## begin DOCUMENT TEXT
Friday, September 16, 2011

Yet Another Open Letter!

Unlike this lady Shahana, who wrote an Open Letter to a Delhi Boy, I cannot dare to write on behalf of others. And this blog’s purpose is not to criticize this deeply disturbed lady (there are others doing the same job fabulously, for example: MadMomma, who I think has done her ‘community’s’ image a favour after the damage inflicted by the racist, Ms. Shahana) but her blogpost has divided the ‘www’ into a north and a south, and all this drama raging on blog-o-sphere has managed to topple my personal apple cart. But it is the apple I like to call: ‘Bengali born and bred in Delhi’ that has suffered the worst bruises.

To hell with the South Indians of the South and the North Indians of the North!
## end DOCUMENT TEXT
## begin RECORDED INFORMATION
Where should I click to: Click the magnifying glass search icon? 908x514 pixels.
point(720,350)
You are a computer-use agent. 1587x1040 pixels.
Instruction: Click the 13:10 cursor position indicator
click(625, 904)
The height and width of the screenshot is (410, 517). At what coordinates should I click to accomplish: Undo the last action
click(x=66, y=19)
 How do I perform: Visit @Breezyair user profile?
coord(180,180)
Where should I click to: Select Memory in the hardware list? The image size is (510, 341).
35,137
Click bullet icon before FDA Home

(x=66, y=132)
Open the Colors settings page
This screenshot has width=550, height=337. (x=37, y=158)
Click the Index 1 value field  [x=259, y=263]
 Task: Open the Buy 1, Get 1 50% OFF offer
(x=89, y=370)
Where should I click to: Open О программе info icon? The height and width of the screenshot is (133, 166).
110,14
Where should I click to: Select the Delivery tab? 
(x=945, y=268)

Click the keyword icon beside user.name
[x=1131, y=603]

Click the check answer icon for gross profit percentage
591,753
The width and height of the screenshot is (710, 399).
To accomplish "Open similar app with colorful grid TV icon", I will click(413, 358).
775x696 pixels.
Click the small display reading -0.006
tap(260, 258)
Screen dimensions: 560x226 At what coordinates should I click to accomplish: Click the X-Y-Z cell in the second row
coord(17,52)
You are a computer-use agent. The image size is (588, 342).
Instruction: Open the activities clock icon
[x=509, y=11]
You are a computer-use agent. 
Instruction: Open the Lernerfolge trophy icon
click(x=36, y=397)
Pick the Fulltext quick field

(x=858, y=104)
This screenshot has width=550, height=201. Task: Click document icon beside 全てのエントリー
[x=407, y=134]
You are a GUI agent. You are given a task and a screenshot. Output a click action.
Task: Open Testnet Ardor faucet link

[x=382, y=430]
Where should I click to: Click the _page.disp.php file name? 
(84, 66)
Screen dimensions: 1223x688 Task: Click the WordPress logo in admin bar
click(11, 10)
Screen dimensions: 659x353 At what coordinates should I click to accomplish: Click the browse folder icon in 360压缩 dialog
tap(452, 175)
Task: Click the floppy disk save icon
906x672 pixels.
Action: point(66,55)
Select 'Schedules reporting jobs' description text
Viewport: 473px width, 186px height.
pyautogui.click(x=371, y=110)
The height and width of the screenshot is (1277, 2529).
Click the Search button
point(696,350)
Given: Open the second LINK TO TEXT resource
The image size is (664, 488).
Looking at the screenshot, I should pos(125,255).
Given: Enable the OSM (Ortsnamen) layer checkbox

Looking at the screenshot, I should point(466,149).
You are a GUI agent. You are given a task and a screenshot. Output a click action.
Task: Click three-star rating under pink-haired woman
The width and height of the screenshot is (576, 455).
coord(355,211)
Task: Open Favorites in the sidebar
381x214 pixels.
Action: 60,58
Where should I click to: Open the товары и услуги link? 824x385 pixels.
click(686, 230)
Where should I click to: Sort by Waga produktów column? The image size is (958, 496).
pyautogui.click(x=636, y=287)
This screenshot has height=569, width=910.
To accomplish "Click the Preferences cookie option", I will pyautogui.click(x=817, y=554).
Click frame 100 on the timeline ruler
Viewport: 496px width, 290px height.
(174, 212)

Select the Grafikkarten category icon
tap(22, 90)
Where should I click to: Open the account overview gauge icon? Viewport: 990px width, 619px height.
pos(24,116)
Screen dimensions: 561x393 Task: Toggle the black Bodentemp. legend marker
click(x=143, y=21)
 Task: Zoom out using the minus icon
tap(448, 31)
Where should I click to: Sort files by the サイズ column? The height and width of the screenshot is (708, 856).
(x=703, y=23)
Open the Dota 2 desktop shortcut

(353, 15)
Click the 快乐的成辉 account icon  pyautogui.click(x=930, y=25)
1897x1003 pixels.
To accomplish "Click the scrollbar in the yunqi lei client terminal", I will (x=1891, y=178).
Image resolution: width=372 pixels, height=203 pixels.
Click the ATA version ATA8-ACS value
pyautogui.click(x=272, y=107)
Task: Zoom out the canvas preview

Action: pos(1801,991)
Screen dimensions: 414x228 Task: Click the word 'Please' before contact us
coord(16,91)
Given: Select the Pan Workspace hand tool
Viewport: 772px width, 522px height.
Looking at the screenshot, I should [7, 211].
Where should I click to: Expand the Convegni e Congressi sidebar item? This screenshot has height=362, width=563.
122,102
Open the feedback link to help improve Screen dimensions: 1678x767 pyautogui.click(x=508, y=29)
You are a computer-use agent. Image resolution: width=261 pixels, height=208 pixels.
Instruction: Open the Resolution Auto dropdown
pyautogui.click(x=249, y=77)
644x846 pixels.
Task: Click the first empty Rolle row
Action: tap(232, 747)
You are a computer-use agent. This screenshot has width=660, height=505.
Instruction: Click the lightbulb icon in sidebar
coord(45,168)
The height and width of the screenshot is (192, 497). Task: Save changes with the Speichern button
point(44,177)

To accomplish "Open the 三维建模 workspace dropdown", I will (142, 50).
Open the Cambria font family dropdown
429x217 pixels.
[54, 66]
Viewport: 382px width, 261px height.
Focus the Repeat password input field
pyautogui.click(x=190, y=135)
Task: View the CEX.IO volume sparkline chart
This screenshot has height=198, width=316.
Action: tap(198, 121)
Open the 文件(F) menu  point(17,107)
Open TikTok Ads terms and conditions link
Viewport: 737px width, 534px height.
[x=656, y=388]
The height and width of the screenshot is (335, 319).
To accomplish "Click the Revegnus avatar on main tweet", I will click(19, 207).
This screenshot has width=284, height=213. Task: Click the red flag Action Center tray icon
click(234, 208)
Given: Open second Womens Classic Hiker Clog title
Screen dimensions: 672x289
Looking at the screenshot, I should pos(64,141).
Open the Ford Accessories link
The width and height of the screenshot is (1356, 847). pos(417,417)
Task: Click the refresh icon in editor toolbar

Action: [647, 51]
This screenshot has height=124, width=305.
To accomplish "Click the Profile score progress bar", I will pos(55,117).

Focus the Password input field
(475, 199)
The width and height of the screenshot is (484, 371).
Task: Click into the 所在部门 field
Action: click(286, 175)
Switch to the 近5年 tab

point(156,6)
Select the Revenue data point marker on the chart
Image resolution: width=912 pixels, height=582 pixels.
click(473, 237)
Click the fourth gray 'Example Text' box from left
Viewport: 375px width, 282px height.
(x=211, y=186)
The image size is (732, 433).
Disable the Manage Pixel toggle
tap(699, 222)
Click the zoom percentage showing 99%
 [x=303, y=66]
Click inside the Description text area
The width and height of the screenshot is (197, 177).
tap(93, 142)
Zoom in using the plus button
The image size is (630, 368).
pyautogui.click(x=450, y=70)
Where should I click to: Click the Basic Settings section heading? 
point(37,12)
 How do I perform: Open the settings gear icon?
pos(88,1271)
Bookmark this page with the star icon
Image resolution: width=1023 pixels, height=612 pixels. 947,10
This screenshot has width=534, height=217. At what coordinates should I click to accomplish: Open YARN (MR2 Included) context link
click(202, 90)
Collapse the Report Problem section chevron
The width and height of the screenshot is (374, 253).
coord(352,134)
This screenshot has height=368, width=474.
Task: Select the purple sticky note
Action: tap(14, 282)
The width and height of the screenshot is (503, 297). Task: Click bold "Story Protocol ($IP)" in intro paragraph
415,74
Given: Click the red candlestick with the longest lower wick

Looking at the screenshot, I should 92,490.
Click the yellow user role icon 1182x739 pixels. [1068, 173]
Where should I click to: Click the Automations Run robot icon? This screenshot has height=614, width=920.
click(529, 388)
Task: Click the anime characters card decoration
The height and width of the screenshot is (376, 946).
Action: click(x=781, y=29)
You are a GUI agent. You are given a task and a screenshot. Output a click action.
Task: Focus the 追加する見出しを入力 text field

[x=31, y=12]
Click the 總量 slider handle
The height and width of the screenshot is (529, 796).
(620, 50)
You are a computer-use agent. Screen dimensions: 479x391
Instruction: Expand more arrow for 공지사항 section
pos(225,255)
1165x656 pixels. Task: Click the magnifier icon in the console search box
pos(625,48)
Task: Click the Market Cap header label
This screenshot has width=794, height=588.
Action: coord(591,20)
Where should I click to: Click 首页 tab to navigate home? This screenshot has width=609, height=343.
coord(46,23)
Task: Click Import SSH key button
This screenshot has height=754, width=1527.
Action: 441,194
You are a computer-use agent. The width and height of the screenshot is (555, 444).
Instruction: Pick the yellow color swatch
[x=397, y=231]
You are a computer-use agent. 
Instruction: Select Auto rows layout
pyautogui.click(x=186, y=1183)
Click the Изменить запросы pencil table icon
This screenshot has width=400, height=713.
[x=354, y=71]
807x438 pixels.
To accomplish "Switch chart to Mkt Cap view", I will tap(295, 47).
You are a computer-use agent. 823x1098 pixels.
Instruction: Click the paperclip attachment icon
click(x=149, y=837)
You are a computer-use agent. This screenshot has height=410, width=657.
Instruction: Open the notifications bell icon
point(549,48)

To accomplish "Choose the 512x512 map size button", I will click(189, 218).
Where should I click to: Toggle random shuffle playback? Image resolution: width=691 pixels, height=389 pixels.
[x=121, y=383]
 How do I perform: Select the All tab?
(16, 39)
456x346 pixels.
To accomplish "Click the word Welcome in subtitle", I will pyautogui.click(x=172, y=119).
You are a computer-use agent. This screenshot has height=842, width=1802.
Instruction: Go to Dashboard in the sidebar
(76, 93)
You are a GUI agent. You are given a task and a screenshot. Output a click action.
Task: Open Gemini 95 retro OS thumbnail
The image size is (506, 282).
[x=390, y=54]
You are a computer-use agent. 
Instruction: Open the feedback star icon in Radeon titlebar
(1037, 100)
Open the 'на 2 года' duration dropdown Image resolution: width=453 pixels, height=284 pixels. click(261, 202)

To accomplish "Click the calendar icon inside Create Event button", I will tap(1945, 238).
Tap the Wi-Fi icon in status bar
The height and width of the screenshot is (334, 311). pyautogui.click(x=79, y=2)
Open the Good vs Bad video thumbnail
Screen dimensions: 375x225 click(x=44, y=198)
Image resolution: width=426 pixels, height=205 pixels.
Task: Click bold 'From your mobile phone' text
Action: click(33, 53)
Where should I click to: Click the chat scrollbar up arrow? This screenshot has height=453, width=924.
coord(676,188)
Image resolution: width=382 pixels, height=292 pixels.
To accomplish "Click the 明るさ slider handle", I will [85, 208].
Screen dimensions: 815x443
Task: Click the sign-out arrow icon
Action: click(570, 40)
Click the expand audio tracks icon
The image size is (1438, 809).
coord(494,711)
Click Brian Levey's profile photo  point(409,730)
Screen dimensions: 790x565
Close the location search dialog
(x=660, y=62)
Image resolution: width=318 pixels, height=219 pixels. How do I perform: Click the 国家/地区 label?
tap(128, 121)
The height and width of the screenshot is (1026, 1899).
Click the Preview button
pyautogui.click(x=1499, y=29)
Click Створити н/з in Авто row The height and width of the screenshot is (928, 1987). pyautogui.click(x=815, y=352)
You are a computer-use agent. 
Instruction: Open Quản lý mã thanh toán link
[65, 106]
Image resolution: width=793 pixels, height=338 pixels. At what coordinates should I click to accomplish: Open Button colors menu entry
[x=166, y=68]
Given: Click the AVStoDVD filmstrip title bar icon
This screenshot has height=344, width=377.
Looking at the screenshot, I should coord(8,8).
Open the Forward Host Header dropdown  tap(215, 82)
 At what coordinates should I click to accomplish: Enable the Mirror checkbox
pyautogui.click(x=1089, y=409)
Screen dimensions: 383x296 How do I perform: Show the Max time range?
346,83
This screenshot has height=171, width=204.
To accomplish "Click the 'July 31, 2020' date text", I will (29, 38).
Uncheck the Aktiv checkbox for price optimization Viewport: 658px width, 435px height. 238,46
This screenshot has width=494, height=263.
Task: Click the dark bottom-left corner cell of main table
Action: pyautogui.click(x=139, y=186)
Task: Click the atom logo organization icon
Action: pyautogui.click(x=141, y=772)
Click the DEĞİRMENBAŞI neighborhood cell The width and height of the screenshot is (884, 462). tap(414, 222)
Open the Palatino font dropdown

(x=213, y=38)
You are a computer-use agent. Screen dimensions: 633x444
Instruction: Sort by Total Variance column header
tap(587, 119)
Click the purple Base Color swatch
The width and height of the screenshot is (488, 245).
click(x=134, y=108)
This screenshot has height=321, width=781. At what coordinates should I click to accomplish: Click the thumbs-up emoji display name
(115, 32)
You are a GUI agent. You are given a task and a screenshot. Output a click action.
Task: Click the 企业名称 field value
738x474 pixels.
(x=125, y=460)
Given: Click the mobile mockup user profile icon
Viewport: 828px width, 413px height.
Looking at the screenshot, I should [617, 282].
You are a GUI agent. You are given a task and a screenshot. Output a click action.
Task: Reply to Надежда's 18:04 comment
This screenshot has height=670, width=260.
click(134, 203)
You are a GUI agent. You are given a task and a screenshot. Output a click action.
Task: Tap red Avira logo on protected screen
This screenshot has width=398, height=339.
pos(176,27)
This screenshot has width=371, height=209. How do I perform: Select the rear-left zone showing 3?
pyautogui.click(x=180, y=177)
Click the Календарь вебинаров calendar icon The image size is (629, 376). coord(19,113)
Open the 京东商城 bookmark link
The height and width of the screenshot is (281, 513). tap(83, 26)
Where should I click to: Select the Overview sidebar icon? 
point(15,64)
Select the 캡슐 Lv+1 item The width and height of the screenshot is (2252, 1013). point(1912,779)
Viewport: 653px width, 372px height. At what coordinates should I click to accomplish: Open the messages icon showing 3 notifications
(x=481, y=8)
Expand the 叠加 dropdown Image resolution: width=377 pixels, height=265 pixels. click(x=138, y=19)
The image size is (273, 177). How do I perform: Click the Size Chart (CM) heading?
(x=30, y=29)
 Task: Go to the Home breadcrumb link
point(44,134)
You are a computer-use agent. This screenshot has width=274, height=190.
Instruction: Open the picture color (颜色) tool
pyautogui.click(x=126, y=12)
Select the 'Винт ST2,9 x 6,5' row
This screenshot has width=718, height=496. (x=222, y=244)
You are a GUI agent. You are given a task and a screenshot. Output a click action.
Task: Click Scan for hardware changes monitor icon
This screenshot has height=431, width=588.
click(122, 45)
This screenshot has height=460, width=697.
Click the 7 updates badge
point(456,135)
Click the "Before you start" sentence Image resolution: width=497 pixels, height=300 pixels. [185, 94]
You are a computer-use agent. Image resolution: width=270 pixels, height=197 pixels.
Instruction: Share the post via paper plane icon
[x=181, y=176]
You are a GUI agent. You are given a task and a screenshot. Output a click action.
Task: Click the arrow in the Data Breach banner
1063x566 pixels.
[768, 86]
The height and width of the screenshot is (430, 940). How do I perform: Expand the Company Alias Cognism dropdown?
## end RECORDED INFORMATION
**TASKS AND EXERCISES**
[a] In the blog post about Shahana's open letter, what name does the writer give to the apple that suffered the worst bruises?
[b] Carry on the blog post about Shahana's open letter from its last line.
The data has no connection to the blog post about Shahana's open letter.

**OUTPUTS FOR THE TASKS**
[a] ‘Bengali born and bred in Delhi’

[b]
I’m a Bengali, born and brought up in the capital city by Bengali parents who’ve spent a greater part of their lives in this city and are currently in mourning (though they won’t admit it) for having to relocate to the motherland, Kolkata. I was born to a fair mother, a brownish father and voila: I look like Complan and I tan purple in summer. I was reared on a very suspect diet of all that was considered healthy in the north and the east and this beauteous mix contributed to a rather healthy (halthy as some well meaning Aunties call it) constitution which is still very much in evidence (the diet also impacted the nature of my appetite such that it leans towards voracious). I can give any South Indians a run for their money in terms of intelligence and I lag behind plenty of highly intelligent North Indians in the same department (OH THE HORROR!!!) And you know what, my Punjabi or UP-ite friends (of the fairer skin and svelte bodies) didn’t make fun of me. Or rag me. Or bully me. And to clarify, I may have a hand full and if I stretch it, maybe two handfuls of Bengali friends while the rest are ‘North Indians’ and a couple of the very best I know are south Indians (fortunately they are unlike Ms. Shahana’s ilk).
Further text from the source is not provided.